As for secondary health care, Patricia Hewitt wrote: "Secondary care services include mental health and drug services". Yet in practice prescribed benzodiazepine patients seeking withdrawal are regularly turned away from drug dependency units (which are in appropriate for them anyway) on the grounds that these only deal with opiate and other hard drug misusers.
Maybe the ministers' claims are true on papers that sit on their desks, but they are certainly not true in practice. I and benzodiazepine help groups on the cutting edge hear every day from benzodiazepine-dependent patients unable to get help from primary or secondary health care services.
With regard to prevention, it is generally agreed that benzodiazepines are not appropriate as first line treatments for anxiety, insomnia or depression except occasionally acutely but only for a maximum of 2-4 weeks. But GPs and psychiatrists claim that they are obliged to prescribe long-term because of lack of access to alternative treatments. So the problem of benzodiazepine dependence is perpetuated by the lack of available alternative treatments in primary or secondary health care.
[SLIDE 11] WHAT WE NEED NOW
WHAT WE NEED NOW
- Dedicated NHS benzodiazepine withdrawal clinics.
- Involvement of health care workers in GP surgeries
- Provision of more psychological therapists to which
patients have prompt access
- Financial support for self-help groups/charities
- A Select Committee to investigate
I list here just a few essential requirements.
- Dedicated NHS benzodiazepine withdrawal clinics. Staffed by trained doctors and health care workers.
Involvement of health care workers in GP surgeries. These could include community nurses and pharmacists, counsellors and psychological therapists to work with GPs, suggesting and supervising withdrawal schedules and providing frequent and long-term support for patients.
Provision of many more psychological therapists to whom patients have prompt access. A recent paper from the London School of Economics (the Depression Report) calls for the training of 10,000 new therapists in the next seven years. They emphasise cognitive behavioural therapy (CBT) but less formal therapies are more applicable to benzodiazepine patients and fully-trained psychologists are rarely necessary, though specific training in benzodiazepine problems is important.

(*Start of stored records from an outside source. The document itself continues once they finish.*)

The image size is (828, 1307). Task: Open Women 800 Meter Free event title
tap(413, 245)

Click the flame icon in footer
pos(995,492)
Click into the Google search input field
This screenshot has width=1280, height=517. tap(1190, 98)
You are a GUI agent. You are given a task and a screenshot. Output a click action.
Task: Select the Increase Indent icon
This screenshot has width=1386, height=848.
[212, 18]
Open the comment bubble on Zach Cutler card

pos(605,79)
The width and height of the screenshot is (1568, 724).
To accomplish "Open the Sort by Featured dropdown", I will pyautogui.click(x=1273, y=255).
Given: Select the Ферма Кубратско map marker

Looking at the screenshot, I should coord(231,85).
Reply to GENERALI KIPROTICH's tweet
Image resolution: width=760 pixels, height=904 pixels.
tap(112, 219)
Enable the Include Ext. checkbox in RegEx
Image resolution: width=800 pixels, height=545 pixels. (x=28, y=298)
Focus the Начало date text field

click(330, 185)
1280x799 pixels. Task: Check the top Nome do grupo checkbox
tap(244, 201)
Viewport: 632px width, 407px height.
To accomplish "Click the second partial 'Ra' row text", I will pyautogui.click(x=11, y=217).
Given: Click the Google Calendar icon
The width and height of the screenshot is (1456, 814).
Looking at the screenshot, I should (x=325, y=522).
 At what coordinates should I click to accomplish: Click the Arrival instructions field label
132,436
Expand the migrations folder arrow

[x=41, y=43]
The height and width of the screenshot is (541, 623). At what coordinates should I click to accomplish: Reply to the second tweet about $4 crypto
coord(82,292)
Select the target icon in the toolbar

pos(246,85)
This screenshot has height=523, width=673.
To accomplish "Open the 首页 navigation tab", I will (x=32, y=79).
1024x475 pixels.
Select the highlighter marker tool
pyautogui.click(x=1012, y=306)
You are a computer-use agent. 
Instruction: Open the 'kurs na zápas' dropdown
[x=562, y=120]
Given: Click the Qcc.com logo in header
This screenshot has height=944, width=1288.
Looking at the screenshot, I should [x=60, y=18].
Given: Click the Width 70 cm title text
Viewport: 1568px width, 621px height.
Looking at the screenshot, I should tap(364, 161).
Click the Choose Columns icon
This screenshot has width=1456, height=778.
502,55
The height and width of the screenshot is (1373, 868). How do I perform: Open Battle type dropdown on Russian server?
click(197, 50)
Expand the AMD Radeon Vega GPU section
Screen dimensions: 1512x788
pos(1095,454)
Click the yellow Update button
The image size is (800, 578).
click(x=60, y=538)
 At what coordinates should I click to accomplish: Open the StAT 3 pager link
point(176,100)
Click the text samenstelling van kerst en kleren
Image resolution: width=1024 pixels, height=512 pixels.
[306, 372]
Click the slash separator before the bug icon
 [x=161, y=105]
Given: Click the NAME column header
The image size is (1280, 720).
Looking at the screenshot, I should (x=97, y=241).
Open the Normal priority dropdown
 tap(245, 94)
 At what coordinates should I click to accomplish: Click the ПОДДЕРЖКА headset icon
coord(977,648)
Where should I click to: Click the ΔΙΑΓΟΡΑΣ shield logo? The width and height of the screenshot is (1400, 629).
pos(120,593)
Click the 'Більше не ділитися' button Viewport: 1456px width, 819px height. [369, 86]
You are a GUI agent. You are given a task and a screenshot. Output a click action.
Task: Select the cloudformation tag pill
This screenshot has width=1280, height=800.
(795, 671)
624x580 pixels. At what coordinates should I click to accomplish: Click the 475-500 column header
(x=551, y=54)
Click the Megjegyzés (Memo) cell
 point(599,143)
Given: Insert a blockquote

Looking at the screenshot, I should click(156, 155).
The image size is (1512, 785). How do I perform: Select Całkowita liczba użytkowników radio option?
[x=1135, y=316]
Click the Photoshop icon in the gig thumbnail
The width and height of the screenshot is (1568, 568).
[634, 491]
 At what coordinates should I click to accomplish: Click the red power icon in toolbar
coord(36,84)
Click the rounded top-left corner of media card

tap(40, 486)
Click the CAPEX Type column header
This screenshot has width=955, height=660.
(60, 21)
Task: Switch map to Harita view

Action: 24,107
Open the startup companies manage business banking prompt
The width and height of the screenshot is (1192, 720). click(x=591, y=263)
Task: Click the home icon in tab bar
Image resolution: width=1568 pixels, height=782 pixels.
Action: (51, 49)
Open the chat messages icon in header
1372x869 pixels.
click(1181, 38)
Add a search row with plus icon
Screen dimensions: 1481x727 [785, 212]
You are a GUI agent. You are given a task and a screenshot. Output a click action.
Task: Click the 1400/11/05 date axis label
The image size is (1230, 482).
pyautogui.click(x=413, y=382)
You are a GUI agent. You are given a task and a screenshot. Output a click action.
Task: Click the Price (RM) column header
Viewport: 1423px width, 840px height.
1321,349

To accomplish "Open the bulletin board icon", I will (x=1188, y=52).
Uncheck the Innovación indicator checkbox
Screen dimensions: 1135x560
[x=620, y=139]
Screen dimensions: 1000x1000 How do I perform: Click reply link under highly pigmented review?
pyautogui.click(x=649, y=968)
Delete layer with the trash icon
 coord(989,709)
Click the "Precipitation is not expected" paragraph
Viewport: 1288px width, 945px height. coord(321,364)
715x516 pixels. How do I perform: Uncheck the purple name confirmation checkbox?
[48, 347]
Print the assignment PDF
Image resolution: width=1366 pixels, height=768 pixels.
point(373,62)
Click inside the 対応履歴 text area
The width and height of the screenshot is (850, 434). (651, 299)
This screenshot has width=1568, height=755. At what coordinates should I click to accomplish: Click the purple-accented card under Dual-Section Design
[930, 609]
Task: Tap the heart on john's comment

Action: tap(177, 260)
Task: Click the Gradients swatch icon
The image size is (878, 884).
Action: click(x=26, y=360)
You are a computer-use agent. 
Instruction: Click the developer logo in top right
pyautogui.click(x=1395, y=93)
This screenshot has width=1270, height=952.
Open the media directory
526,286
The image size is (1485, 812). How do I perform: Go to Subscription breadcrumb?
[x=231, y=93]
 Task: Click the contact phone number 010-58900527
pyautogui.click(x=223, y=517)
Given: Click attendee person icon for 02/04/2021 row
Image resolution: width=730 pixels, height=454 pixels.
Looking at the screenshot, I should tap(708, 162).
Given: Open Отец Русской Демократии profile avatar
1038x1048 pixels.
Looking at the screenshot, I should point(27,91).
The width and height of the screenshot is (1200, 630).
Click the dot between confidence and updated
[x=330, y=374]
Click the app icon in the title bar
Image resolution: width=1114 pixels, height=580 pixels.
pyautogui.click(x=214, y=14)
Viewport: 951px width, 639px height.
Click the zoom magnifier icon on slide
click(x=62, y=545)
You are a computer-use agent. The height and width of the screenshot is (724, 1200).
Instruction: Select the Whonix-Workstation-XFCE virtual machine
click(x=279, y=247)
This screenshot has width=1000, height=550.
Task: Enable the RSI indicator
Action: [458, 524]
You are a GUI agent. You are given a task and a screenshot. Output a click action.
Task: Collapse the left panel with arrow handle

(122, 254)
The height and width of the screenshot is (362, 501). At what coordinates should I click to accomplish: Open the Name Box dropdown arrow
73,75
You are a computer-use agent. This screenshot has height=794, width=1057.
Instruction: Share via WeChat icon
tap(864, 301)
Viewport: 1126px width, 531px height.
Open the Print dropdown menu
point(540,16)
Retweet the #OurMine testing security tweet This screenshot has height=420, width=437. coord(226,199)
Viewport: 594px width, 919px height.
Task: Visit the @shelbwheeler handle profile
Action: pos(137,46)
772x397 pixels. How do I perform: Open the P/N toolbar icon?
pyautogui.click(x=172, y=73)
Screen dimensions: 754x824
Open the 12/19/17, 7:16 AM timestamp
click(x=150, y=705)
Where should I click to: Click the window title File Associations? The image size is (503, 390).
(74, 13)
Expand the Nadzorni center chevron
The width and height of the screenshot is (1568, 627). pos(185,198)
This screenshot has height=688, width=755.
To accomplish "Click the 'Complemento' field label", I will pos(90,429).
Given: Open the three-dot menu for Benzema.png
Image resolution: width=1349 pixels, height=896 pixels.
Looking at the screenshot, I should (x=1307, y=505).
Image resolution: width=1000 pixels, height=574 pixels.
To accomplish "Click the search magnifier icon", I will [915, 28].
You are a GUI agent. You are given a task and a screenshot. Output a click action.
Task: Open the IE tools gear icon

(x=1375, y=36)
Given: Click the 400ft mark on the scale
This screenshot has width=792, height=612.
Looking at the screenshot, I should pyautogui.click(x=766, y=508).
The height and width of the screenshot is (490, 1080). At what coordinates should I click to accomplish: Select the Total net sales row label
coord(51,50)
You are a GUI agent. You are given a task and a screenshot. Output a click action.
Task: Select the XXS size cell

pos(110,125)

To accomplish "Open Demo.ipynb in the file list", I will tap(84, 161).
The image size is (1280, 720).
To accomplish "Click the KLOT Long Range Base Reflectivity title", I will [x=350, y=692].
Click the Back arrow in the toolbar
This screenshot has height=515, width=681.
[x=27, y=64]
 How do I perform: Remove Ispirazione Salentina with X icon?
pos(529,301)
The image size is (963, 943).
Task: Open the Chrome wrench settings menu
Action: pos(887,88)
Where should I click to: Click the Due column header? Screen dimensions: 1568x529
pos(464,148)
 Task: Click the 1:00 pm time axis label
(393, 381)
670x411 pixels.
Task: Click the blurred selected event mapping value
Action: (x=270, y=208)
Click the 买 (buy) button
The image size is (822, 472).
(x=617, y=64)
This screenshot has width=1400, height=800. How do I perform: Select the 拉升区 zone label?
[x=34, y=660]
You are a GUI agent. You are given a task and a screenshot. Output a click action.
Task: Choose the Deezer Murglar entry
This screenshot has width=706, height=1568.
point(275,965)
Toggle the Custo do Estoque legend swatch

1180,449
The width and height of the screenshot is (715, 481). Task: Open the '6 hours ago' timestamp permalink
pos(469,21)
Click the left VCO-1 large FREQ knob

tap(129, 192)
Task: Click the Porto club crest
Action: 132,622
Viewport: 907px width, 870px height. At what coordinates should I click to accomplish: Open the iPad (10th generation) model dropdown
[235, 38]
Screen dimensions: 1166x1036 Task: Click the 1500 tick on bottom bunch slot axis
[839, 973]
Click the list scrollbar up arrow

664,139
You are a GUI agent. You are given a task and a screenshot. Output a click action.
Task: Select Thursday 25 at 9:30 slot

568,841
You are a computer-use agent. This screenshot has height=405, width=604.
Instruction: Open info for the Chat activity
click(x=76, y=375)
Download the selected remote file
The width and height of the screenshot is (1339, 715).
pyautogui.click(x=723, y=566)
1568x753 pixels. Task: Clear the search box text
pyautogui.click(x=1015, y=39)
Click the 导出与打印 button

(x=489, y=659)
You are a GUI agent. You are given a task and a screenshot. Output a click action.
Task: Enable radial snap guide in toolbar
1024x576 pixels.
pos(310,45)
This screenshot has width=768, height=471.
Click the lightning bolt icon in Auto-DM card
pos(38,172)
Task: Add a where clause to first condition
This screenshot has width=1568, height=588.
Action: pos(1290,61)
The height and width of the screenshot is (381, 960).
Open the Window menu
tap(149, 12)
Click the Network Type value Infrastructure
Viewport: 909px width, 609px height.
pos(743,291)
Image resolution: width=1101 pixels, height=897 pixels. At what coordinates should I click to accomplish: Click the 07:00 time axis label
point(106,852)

Financial support for self-help groups. These groups can be extremely helpful and are sometimes run by ex-benzodiazepine users who understand the problems. Examples of such voluntary groups are Barry Haslam's group in Oldham, CITA (Council for Involuntary Tranquilliser Addiction) run by Pam Armstrong in Liverpool, the Bristol Tranquilliser Project, and (NECA) the North East Council on Addictions in Newcastle. This charity used to have a dedicated tranquilliser support group but it lapsed through lack of funds.
Appointment of a Health Select Committee Inquiry. To investigate these and other benzodiazepine problems, including disability allowance, development of agreed nationwide guidelines for benzodiazepine prescribing and research on long-term benzodiazepine effects.
It is heartening to see so much interest shown here today, and we hope it will lead to a robust tackling of benzodiazepine problems that have for too long been neglected.